Sep. 16, 2003 That cup of coffee in the morning does more than wake you up. It can also help you feel less pain during your morning workout.
That's what researchers at the University of Georgia have found in a recent study exploring why muscles hurt during exercise. The research group previously learned that aspirin, though commonly used to treat muscle pain, did not reduce muscle pain produced by vigorous exercise.
"Muscle contractions produce a host of biochemicals that can stimulate pain. Aspirin blocks only one of those chemicals," said Patrick O'Connor, professor of exercise science in UGA's College of Education. "Apparently the biochemical blocked by aspirin has little role in exercise-induced muscle pain."
The researchers' latest study, published in the August issue of the Journal of Pain, found that caffeine reduced thigh muscle pain during cycling exercise. Participants in the study, 16 nonsmoking young adult men, cycled for 30 minutes on two separate days. The exercise intensity was the same on both days and purposefully set to make the riders' thigh muscles hurt. Participants in the study took either a caffeine pill or a placebo pill one hour before the exercise. The riders reported feeling substantially less pain in their thigh muscles after taking caffeine compared to after taking the placebo.
This observation suggests that prior reports showing that caffeine improves endurance exercise performance might be explained partially by caffeine's hypoalgesic properties, according to O'Connor.
"Not all analgesics or combinations [acetaminophine and caffeine] are effective for every type of pain or every individual," he said. "Much of this is due to biological variation among people in receptors for the drugs as well as variation in pain receptors in different body tissues. For instance, brain tissue has no pain receptors so surgery can be done on the brain without anesthesia. Of course it will hurt getting through the skin and cranium."
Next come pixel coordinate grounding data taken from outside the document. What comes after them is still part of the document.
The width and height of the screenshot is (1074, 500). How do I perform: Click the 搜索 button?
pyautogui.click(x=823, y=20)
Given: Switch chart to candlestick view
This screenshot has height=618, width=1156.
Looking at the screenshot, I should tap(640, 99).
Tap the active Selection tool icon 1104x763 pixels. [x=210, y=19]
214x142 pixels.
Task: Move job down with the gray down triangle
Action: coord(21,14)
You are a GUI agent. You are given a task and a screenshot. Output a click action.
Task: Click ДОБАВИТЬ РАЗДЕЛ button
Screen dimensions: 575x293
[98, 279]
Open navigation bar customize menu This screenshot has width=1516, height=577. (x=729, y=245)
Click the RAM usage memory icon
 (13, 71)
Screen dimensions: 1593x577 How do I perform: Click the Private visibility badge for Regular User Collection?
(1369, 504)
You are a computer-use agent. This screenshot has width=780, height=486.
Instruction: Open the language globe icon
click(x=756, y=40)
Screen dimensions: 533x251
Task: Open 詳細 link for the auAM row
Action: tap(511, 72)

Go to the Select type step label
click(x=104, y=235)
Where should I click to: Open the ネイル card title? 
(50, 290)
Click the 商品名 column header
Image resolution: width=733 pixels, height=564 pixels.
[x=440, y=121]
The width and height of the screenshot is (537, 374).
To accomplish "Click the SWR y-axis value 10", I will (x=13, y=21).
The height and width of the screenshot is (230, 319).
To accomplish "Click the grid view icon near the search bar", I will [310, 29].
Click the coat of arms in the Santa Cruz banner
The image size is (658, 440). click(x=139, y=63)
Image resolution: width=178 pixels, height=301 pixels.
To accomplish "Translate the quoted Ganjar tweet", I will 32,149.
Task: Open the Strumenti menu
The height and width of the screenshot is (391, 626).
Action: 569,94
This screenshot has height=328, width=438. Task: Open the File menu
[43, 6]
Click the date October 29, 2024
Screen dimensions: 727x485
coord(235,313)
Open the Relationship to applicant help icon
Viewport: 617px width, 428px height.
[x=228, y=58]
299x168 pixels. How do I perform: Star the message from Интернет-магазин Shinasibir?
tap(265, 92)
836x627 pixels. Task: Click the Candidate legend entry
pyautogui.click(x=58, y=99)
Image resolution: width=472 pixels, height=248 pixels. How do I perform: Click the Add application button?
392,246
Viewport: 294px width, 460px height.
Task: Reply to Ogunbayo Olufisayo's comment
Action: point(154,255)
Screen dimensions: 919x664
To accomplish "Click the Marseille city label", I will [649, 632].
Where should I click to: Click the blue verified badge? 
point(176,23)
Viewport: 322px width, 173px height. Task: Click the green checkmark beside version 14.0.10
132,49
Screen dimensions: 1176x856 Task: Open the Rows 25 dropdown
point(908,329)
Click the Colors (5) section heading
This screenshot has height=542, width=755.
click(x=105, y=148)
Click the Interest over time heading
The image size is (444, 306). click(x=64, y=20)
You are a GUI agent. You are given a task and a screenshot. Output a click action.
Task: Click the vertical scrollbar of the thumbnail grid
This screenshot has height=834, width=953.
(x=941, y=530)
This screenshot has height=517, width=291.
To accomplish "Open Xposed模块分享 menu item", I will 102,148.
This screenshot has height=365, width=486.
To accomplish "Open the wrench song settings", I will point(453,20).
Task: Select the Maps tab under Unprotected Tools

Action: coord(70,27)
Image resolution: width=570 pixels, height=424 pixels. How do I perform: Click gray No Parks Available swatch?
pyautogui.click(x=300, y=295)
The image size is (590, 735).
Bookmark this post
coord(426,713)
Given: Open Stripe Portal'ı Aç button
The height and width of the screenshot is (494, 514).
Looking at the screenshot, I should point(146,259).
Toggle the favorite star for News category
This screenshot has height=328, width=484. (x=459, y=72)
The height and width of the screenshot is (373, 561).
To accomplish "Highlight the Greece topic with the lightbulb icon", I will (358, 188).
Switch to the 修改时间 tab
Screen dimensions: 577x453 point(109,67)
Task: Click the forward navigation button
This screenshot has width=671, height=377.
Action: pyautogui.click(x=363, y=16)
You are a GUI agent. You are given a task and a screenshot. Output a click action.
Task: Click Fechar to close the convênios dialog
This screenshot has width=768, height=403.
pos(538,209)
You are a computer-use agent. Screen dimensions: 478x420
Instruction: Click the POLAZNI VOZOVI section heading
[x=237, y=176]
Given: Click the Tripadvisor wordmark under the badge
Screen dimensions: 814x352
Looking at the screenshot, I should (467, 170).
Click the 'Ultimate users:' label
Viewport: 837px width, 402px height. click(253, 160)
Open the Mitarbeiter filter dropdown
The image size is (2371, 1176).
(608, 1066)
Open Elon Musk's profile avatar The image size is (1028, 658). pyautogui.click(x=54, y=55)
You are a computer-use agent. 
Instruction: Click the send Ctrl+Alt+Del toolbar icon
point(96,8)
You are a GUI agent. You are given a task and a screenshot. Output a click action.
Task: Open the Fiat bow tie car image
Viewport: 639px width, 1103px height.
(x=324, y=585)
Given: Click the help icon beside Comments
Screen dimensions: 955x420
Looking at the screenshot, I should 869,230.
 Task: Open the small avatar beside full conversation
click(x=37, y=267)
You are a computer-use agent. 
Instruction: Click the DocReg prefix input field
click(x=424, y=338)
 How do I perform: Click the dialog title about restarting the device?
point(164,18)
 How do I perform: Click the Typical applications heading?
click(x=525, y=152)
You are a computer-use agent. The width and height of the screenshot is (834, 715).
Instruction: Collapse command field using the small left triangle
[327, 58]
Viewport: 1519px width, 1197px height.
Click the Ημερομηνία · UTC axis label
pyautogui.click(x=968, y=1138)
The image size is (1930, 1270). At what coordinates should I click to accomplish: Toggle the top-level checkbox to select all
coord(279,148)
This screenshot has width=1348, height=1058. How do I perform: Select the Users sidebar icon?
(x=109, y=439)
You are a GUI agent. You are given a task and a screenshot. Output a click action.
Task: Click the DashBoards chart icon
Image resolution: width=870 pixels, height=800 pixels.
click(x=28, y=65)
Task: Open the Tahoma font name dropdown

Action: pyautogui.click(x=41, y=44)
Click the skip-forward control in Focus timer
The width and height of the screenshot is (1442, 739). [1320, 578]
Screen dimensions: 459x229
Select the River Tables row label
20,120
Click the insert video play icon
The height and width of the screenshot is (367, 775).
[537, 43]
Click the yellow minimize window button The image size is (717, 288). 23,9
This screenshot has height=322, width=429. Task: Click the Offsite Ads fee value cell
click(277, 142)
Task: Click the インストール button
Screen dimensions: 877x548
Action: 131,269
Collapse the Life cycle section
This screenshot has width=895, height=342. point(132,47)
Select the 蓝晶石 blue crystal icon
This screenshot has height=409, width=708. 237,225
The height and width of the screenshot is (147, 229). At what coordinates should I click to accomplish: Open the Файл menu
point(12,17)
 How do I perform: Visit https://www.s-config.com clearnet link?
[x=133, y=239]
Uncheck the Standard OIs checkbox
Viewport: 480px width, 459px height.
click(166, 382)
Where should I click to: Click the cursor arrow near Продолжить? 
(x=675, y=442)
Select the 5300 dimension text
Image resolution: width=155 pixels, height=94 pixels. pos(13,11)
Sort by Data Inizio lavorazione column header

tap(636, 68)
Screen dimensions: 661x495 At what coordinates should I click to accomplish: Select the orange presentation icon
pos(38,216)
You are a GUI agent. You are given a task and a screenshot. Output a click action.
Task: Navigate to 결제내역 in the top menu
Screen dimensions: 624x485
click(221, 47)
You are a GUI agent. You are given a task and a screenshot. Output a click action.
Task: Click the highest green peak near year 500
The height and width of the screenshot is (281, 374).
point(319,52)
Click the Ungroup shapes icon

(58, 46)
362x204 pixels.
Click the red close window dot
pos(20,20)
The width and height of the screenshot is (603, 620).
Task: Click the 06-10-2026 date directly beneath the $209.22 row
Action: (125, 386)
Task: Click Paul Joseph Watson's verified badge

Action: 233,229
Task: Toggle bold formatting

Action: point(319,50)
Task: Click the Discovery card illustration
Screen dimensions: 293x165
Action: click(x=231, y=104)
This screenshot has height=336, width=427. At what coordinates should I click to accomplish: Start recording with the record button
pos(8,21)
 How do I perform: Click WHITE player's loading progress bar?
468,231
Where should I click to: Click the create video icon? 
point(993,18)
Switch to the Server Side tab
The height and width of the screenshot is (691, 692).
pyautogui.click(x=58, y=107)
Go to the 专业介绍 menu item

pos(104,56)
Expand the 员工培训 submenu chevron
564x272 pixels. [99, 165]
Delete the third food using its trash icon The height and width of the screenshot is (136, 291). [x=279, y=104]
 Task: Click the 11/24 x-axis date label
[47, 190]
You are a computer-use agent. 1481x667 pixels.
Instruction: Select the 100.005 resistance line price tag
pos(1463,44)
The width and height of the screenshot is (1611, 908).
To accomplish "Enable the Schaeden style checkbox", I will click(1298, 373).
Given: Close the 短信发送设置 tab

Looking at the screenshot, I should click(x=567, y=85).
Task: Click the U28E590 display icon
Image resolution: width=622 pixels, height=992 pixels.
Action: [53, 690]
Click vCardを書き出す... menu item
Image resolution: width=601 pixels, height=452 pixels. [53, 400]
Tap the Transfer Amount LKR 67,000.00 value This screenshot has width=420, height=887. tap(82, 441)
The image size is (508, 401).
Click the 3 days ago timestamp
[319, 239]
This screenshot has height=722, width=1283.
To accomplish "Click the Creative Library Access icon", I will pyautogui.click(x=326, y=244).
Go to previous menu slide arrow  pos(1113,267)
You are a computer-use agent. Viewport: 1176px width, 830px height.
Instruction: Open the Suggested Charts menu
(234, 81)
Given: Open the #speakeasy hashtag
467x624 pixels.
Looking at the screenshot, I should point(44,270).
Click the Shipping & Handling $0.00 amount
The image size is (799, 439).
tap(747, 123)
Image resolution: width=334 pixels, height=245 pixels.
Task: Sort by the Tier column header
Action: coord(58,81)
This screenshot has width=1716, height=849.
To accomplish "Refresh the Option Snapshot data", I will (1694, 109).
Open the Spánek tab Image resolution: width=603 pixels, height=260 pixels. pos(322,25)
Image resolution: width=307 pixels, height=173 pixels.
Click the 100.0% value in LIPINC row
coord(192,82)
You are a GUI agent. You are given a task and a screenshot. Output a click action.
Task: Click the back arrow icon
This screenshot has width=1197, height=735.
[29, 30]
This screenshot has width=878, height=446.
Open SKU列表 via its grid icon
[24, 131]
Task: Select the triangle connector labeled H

Caffeine also seems to work less well for heavy caffeine users who habituate because of a change in receptors with caffeine use, O'Connor said.
Prior research has focused on other types of pain, such as headaches, joint or skin pain, toothaches or pain in damaged muscles at rest, maybe a few days after being injured during exercise. The UGA researchers' work focuses on pain that occurs naturally with muscles contracting during exercise.
"The next step is to learn how caffeine helps people feel less muscle pain during exercise" said Robert Motl, lead author of the study and an assistant professor of kinesiology at the University of Illinois. "Evidence suggests that caffeine works by blocking the actions of adenosine, however, we don't know yet whether the caffeine is acting on muscles or the brain."
Motl, who received his doctorate from UGA in 2002, also worked with Rod Dishman, professor of exercise science, on the research project.